Users of tSPARQL have to add EnTrust operators (by adding ENSURE TRUST clauses
to the query) to explicitly declare for which parts of their query the output
mappings have to be ignored if they are not trustworthy. Hence, users have the
choice. That's not the case in your adaptation where each mapping that is not
trustworthy is ignored immediately. What you seem to assume for you adaptation
of the tSPARQL semantics is that each operator in an algebra expression is
wrapped in an EnTrust operator. However, that's not the idea of tSPARQL and,
thus, that's not what should be referred to as the "trust semantics"
introduced by the tSPARQL document as you do in your paper.

> By no means, do we change the semantics of SPARQL!.  As you can see in
> Table VIII-b \mu_17 in \Omega_4 is annotated with false, i.e. \Omega_4
> is deemed as empty. Therefore, the result of \Omega_1 LeftOuterJoin
> \Omega_4 = \Omega_1 as shown in Table VIII-c.  Mappings annotated with
> false can be ommitted from the Tables, since they are treated as absent
> (as we explain in the paper), however we included them for
> presentation reasons.

Ah, now I see your point: in the case mu_17 is assigned the trust value
'false' during a trust assessment that implements your provenance based
approach (i.e. that makes use of the provenance expression), you assume this
mapping did not exist during query execution and that's why the query engine
would calculate mu_21 and mu_20.
However, as far as I understand you propose to do these trust assessments at
an arbitrary time when the query results have been determined. This means,
when the query was executed mu_17 did exist (because by that time it is not
clear what trust value would be associated to it in a later trust assessment
procedure). For that reason, the query engine would never calculate mu_21.
Hence, the query could never attach a provenance expression to mu_21 - there
is no mu_21.

> Finally, note that in the paper we use boolean and ranked
> trust as indicative examples from a large body of applications ( bag
> semantics, view maintenance & update, access control, probabilistic
> databases) to discuss requirements of provenance models. These cannot
> be supported by an annotation mechanism defined for the trust
> assessment application only.

Sure. Sec.2.2 makes the advantages of applying a provenance based approach
instead of an annotation based approach quite clear. There was no confusion

> [...]
> We introduce the term "abstract provenance model" to distinguish the
> provenance models from the different annotation models.

Okay. However, aren't "abstract provenance models" a special kind of
annotation models. They annotate the source data and solutions with a
provenance expression.

> [...]
> The model that you propose in tSPARQL resembles to the best of our
> understanding to an abstract provenance model since at the end, the
> triples are annotated with expressions and not with values true/false.

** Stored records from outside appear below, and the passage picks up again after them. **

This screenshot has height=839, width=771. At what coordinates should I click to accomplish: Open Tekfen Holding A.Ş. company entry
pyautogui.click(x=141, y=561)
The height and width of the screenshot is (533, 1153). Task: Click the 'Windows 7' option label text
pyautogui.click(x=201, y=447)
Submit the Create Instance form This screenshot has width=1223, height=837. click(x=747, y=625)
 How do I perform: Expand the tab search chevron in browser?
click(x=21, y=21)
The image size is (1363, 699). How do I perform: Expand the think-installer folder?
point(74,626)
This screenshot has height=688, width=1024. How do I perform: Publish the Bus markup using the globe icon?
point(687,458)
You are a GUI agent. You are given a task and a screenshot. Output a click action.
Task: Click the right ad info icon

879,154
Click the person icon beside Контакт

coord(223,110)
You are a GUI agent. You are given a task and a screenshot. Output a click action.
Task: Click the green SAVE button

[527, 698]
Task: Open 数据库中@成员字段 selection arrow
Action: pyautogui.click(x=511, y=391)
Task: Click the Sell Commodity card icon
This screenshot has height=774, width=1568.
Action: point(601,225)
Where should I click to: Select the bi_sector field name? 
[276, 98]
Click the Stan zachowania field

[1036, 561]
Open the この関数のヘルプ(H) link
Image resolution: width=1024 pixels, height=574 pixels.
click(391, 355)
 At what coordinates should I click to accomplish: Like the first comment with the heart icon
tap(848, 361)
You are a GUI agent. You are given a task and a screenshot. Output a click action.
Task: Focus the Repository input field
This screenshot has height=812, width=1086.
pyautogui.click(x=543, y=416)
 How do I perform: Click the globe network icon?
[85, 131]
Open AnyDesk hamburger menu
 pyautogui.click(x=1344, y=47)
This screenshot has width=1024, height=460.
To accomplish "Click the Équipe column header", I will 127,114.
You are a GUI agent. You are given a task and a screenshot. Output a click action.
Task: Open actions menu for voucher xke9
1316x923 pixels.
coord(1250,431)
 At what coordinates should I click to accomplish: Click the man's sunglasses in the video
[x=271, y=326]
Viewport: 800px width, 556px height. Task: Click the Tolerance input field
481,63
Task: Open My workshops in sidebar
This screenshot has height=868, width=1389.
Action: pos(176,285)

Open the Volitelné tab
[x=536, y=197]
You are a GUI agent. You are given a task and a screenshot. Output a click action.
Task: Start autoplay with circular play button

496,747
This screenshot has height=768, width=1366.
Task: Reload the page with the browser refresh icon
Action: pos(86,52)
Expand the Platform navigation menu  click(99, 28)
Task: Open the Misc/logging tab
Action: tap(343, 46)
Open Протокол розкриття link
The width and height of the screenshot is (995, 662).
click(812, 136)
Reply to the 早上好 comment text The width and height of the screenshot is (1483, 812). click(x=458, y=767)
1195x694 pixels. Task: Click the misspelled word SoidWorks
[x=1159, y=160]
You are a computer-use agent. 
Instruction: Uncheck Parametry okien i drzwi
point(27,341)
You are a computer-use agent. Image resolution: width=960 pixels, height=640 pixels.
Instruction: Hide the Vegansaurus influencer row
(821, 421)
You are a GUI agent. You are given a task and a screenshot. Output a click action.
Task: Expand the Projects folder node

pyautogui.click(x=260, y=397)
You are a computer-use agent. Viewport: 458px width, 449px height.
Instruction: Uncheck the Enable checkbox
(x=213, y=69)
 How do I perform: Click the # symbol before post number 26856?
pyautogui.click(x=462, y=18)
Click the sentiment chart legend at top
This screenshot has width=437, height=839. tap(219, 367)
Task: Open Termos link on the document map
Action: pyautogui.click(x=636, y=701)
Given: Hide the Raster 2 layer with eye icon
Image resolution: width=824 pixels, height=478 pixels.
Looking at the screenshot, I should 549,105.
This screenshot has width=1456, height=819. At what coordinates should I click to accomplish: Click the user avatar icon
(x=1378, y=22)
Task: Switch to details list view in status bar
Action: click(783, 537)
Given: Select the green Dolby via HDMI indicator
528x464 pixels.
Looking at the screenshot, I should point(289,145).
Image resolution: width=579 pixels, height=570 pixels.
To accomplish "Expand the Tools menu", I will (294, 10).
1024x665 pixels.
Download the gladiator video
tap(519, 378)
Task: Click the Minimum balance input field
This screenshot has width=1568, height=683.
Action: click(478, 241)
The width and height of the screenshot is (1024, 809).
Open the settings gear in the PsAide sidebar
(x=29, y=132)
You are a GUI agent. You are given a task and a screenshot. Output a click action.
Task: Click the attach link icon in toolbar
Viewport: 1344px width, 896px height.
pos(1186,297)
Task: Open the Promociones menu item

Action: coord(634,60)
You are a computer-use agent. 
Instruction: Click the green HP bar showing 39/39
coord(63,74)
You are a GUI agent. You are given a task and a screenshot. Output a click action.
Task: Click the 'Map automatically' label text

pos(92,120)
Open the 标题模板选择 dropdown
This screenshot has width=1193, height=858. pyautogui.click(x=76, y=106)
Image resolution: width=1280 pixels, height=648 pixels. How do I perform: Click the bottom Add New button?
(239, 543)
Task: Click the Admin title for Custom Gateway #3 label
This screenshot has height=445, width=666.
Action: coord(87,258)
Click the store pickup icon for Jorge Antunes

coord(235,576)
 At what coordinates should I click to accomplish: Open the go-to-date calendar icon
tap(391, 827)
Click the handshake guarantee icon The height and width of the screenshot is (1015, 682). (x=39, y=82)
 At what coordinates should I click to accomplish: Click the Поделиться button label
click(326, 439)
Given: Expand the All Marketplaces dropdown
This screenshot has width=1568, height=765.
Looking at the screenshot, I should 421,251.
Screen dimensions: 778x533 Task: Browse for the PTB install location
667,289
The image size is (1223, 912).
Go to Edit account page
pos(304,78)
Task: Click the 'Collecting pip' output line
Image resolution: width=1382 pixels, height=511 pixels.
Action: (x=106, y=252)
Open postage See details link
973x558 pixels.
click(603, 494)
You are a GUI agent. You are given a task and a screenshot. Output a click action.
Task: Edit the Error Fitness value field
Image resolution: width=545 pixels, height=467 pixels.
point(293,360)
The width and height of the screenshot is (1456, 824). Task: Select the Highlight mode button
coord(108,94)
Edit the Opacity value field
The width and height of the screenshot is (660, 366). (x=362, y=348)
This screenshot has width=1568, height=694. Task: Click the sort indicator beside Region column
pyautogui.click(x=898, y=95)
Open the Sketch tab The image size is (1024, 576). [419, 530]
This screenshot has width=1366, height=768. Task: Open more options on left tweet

Yes - only that it is not the triples that are annotated with expressions but
the solution mappings.
The restriction of the tSPARQL idea in contrast to your general idea of
abstract provenance models is that the tSPARQL engine evaluates the
expressions in the end as part of the query execution; that's why the tSPARQL
approach has some of the disadvantages you outline for annotation based
approaches in Sec.2.2

> The EnTrust model is closer to annotation computation than the former.

???
What do you mean by "EnTrust model"? The EnTrust operator is part of tSPARQL.

> [...]
>  > * In the first paragraph of Sec.3.1 you introduce a boolean trust based
>  > example. You may want to mention here that a more sceptical/pessimistic
>  > user may associate both operators \oplus and \odot with the a logical
>  > AND.
>
> This is exactly the benefit of an abstract provenance model when
> compared to annotation-based models! One does not need for every
> application and user to compute and store the provenance of the
> result! as it would be the case with annotation computations. One
> simply has to choose the appropriate tokens and operators and perform
> the computation once.

Yes, I did understand this.

>  > * In Sec.4.4 you write that for DESCRIBE queries "the output contains
>  > all triples that have that value as a subject, predicate or object."
>  > That's not true. The SPARQL spec does not prescribe what exactly the
>  > result of a DESCRIBE query is.
>
> As far as the semantics of the DESCRIBE SPARQL operator are concerned:
> there is no formal definition of the semantics, but according to the
> SPARQL standard, the informal semantics are captured by what we
> discuss in the paper. [See 10.4 Descriptions of Resources at
> http://www.w3.org/TR/2005/WD-rdf-sparql-query-20050419/]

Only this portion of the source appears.